Pixel coordinate grounding data:
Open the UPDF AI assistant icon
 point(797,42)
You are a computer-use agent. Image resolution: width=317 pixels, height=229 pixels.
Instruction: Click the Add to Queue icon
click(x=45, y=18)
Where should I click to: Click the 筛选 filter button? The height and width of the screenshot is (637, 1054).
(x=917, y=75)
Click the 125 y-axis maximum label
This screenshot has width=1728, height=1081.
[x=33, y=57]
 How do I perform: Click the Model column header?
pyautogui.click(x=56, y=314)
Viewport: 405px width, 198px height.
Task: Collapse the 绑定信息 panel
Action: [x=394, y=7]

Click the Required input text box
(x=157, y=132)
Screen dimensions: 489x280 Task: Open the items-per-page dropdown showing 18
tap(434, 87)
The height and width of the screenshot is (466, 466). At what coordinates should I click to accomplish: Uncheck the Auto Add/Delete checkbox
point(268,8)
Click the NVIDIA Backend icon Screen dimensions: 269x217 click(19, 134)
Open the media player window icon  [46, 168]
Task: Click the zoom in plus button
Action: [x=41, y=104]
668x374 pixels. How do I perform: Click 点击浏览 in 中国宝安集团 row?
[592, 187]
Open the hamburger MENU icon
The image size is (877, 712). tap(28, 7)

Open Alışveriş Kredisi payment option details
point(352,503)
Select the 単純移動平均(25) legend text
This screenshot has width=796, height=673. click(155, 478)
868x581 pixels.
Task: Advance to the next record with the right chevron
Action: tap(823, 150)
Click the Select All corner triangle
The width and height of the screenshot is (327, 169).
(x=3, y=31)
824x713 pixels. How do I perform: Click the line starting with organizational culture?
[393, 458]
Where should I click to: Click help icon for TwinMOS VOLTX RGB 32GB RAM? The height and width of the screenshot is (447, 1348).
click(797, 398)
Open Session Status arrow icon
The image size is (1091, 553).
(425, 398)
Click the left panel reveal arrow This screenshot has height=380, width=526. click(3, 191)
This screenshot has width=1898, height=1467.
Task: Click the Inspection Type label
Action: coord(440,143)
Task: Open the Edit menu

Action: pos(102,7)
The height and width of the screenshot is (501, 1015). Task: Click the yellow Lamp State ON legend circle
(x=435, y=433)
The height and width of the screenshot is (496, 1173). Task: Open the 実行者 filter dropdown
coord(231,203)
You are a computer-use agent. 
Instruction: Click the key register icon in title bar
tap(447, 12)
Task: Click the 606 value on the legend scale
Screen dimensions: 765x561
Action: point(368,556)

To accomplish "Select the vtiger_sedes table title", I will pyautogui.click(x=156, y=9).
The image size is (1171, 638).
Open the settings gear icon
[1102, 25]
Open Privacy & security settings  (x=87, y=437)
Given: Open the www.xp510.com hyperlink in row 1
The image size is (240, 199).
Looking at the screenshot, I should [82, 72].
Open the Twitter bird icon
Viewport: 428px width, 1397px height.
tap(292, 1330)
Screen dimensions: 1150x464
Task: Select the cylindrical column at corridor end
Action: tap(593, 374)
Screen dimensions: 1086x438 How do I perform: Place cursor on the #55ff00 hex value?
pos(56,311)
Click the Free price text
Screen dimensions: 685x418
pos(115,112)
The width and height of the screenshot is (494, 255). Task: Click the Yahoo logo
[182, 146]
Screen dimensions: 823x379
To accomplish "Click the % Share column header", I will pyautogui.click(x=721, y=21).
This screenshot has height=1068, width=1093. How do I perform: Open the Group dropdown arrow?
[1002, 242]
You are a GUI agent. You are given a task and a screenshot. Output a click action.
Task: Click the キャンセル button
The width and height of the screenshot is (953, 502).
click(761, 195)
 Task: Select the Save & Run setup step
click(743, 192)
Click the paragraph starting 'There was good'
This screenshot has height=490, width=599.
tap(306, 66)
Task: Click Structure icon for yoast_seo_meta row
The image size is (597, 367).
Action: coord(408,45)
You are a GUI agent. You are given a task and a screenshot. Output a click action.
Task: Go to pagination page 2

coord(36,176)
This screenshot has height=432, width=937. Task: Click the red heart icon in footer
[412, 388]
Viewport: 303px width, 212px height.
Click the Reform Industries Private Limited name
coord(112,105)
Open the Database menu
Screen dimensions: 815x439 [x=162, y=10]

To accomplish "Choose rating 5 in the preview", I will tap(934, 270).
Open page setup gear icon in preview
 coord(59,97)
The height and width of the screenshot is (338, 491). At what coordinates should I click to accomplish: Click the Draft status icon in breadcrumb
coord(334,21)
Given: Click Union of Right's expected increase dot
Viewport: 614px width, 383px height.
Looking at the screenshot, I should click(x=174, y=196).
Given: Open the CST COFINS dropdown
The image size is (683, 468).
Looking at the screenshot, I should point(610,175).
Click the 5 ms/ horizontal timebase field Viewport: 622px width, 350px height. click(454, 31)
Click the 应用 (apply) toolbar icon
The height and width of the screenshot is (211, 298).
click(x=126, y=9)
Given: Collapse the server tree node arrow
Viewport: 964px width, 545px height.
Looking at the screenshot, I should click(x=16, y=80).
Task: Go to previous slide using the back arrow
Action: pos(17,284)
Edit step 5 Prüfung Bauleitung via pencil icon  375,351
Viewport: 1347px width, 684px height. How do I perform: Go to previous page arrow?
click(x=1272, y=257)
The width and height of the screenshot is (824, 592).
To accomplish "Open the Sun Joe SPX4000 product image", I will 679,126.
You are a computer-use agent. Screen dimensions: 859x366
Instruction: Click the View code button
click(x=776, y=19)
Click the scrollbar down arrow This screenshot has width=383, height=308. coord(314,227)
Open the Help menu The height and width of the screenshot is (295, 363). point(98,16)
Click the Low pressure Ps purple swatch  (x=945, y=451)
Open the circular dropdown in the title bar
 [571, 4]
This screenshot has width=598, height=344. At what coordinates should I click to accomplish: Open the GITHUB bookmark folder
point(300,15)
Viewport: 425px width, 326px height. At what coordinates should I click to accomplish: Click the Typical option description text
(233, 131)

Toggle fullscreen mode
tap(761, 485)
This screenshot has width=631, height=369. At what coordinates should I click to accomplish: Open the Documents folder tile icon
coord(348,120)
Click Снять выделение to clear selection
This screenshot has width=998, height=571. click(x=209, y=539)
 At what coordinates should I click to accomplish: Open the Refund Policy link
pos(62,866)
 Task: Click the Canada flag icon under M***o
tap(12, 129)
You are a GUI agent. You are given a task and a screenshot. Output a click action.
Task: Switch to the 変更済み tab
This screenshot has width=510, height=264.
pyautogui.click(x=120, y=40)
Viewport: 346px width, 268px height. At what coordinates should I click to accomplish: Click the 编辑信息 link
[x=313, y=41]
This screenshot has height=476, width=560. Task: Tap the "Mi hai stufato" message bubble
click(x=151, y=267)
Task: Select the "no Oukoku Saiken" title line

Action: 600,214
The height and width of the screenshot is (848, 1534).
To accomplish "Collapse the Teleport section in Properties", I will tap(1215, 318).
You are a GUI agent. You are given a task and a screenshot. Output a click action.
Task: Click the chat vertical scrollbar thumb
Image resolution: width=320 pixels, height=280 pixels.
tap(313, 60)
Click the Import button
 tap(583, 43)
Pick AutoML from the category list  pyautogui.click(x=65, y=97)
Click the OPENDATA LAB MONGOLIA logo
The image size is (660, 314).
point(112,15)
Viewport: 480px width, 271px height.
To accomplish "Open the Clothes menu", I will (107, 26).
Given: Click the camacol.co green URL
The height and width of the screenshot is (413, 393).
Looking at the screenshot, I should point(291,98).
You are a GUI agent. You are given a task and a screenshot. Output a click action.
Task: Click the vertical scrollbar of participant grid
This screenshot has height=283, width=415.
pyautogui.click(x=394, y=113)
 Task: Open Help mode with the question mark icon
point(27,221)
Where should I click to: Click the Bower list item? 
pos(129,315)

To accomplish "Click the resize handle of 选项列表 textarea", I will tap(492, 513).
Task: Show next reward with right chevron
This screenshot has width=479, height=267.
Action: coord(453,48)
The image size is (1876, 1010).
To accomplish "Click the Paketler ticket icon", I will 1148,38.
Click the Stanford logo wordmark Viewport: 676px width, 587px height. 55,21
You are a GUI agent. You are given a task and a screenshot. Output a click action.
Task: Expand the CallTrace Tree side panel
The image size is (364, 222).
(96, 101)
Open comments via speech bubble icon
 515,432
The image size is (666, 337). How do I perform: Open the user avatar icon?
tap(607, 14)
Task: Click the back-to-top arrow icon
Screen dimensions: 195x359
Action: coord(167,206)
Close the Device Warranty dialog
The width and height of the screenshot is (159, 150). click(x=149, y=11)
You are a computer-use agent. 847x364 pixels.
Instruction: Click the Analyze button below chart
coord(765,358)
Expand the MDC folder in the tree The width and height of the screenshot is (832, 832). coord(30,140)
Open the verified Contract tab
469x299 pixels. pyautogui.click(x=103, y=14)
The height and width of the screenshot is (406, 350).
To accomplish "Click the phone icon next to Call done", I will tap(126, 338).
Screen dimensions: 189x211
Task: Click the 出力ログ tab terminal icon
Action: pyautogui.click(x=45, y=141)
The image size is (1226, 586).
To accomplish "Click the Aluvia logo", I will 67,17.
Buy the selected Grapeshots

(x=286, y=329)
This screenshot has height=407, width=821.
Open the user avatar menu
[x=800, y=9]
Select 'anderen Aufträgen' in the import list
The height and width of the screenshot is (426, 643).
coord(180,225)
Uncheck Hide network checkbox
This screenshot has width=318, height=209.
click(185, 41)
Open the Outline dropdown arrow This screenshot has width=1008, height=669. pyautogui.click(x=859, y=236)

Work to be completed: Which lines above contain the word "computer"? Copy each of them.

Output:
You are a computer-use agent. Image resolution: width=317 pixels, height=229 pixels.
You are a computer-use agent. 
You are a computer-use agent. Screen dimensions: 859x366
You are a computer-use agent. 847x364 pixels.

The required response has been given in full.